Both stocks and bonds looked expensive after rallying together and were now vulnerable to a quick sell-off, Goldman Sachs said.

The market had increasingly treated the risks from the U.K. vote to exit the European Union (EU) as a negative local economic growth shock, affecting mainly Britain and Europe, but one that was likely to drive global central banks to ease further, Goldman said in a note on Monday.

That's driven yield-chasing fund flows back into both stocks and bonds, it noted, increasing the risks of a quick reversal.

"Markets have become very dovish relative to what central banks might deliver and against the current macro backdrop," it said. "Bonds could sell off sharply as a result of central bank disappointment, positive inflation and data surprises and/or illiquidity, which would likely drive weakness in equities and other risky assets, at least initially."

At the same time, "equities could sell off owing to negative growth surprises and with yields at all-time lows, bonds are unlikely to be good hedges. This leads to a lack of diversification and higher portfolio risk at a time when return potential is already limited."

That was one driver behind the investment bank's decision to go overweight cash in its allocation views, recommending that investors hold a diversified portfolio of currencies. It also advised holding some gold to reduce portfolio risk.

"We remain defensive in our asset allocation and believe the positioning-driven recovery of risky assets, in particular for equities, post-Brexit is likely to fade," it said.

Goldman stuck with a neutral call on equities on both three- and 12-month outlooks, but added that if stocks rallied further, it would reduce risk in that segment.

The bank stayed underweight on government bonds on a 12-month view, but it upgraded them to neutral on a three-month view.

"While expectations for central bank easing are now high, downside to bonds appears limited near term," Goldman said.

It expected equities would remain stuck in a "fat and flat" range, offering little in the way of returns, but suffering from high volatility.

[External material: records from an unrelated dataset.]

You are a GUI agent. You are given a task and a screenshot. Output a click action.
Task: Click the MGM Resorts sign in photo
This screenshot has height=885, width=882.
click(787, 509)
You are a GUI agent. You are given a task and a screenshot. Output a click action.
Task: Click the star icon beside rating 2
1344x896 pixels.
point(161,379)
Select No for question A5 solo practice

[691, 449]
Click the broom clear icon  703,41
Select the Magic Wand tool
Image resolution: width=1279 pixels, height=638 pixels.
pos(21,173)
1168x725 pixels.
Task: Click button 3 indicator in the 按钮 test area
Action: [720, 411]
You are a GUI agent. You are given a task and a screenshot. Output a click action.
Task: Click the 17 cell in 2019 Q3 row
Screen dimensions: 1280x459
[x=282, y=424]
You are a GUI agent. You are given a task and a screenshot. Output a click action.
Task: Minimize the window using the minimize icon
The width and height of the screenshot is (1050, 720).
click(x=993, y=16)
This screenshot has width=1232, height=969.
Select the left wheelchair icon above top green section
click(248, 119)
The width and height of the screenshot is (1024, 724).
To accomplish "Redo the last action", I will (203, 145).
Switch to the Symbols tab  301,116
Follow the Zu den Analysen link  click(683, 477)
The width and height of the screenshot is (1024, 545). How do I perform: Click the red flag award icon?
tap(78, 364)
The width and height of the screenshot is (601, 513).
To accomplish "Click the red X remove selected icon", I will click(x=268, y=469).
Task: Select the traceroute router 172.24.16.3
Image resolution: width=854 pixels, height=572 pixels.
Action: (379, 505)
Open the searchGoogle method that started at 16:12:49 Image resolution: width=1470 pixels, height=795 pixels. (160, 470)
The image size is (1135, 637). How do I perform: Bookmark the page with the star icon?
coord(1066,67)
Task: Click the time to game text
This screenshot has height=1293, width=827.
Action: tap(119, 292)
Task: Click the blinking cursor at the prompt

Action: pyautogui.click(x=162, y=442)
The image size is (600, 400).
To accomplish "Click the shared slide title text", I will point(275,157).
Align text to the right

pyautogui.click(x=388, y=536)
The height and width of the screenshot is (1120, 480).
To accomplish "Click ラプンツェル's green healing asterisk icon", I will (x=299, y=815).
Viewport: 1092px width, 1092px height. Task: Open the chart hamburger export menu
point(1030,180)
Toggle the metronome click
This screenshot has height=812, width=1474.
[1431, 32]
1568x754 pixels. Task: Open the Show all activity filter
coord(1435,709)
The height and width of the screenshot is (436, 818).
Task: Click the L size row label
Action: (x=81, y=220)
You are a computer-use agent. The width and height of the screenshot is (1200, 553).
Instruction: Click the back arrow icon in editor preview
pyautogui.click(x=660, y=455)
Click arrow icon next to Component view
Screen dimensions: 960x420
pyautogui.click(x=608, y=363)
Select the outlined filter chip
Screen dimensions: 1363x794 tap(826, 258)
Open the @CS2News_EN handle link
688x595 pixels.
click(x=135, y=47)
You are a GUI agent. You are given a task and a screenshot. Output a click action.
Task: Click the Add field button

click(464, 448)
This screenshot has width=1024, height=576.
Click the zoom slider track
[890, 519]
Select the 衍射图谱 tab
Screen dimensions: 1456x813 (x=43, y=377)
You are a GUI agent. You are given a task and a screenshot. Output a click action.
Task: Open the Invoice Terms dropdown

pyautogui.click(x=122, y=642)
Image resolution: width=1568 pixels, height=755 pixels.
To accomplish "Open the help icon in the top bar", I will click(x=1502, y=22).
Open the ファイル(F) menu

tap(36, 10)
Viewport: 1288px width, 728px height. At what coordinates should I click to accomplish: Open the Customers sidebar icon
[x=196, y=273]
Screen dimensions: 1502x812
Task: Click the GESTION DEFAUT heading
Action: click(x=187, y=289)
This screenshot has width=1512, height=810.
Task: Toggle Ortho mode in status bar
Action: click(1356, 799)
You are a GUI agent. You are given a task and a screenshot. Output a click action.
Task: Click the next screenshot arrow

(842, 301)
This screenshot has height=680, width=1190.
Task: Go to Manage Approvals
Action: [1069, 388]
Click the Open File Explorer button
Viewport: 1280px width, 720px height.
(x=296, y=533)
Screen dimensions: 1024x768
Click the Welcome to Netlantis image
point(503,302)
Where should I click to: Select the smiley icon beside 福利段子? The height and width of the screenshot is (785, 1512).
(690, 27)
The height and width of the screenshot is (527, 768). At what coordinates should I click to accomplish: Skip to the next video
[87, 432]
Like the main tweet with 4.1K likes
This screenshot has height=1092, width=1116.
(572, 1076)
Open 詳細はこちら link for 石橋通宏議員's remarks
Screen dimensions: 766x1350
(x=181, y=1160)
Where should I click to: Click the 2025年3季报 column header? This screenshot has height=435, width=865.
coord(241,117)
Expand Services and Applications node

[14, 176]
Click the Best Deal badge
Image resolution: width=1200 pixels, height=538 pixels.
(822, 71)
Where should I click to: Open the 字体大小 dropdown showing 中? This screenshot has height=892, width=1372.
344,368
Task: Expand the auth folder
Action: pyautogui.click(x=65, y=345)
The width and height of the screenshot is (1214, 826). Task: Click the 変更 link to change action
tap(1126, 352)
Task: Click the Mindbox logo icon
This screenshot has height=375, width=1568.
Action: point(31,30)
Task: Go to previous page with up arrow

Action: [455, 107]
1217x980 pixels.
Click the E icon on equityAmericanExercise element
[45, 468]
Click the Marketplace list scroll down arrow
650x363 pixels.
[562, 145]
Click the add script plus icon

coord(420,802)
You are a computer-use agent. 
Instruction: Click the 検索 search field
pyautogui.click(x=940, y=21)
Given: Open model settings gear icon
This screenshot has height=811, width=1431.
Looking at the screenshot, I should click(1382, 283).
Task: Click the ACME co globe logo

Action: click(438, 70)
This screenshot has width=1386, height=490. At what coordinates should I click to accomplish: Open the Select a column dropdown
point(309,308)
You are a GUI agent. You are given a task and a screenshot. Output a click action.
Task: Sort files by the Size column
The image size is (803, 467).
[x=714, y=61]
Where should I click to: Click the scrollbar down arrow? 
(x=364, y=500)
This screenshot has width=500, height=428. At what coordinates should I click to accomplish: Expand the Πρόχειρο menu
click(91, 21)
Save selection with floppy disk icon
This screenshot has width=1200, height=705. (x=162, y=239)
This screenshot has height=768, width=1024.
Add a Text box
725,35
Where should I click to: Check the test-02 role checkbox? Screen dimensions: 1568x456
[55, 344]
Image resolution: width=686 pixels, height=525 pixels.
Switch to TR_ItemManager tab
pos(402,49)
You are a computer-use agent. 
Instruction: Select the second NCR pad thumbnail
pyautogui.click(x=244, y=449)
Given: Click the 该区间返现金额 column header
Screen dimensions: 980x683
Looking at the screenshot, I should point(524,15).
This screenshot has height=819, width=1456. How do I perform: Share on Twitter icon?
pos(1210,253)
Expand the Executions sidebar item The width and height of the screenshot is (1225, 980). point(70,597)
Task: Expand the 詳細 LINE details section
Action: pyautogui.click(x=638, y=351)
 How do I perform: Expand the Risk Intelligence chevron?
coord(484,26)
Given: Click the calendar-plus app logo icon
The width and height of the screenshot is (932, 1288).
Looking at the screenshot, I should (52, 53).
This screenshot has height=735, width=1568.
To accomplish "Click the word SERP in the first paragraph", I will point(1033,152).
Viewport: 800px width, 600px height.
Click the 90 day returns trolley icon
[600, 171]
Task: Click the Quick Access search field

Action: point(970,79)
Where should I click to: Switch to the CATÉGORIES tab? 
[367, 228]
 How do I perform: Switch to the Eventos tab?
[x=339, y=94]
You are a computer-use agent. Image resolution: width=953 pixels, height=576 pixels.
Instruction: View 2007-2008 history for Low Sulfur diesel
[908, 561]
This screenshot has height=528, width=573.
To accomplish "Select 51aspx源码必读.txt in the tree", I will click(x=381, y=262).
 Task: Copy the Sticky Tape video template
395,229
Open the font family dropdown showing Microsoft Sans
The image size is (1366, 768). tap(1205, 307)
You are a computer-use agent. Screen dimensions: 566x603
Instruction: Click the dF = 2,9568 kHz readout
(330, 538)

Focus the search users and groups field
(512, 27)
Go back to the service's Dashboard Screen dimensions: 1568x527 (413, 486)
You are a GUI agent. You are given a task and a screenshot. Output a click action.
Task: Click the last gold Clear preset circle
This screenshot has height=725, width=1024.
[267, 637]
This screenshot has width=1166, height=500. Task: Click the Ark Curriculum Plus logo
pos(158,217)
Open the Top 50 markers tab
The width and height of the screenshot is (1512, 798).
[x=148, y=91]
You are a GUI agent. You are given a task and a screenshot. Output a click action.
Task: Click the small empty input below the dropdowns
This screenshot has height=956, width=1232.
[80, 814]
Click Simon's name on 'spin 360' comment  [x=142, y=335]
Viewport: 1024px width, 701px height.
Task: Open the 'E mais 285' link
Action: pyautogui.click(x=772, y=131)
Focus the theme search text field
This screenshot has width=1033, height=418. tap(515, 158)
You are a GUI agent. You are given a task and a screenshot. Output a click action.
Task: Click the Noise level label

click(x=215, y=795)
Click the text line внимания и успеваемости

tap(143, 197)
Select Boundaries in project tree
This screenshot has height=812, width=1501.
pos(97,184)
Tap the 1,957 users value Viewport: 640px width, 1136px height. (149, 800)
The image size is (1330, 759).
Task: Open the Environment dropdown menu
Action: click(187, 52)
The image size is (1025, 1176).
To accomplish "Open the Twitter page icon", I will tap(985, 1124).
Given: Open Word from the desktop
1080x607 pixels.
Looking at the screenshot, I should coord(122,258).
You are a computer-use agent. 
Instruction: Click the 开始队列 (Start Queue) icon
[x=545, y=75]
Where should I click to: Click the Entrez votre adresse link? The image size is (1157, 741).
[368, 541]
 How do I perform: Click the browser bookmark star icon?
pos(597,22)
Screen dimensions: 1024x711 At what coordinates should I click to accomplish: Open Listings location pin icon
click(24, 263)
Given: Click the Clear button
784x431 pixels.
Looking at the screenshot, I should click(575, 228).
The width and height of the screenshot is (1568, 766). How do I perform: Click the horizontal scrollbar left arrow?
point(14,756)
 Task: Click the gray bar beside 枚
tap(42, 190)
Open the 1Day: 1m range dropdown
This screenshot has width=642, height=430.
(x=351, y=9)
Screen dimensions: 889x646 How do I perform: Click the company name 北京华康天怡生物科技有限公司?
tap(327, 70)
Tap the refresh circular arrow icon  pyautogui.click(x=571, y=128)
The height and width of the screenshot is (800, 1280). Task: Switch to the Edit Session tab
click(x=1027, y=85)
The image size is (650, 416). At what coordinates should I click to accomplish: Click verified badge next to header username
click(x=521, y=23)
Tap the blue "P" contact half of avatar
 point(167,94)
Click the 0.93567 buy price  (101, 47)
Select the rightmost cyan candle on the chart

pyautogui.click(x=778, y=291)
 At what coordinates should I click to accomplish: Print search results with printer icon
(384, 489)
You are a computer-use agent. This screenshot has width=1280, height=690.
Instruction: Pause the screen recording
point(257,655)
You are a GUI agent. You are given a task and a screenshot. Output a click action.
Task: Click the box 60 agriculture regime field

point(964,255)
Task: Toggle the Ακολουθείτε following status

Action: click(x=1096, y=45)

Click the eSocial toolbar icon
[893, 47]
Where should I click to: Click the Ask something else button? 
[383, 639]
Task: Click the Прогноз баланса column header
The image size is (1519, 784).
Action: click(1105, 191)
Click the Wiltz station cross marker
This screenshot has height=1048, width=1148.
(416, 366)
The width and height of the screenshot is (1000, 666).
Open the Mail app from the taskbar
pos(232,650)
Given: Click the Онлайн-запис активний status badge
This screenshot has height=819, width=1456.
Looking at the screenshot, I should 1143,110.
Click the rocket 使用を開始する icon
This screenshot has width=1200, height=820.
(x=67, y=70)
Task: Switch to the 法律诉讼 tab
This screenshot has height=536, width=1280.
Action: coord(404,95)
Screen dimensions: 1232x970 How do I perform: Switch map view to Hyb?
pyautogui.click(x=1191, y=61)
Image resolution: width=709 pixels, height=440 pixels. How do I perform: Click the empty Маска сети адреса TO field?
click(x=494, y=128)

But investors chasing yield globally spurred Goldman to keep its overweight call on credit, particularly riskier assets such as U.S. high-yield debt, emerging markets debt and European high-yield debt. But it cut its preference for European investment grade credit to neutral amid concerns over the impact of the Brexit.

Within equities, Goldman said it preferred defensive, low-volatility, stable growth companies.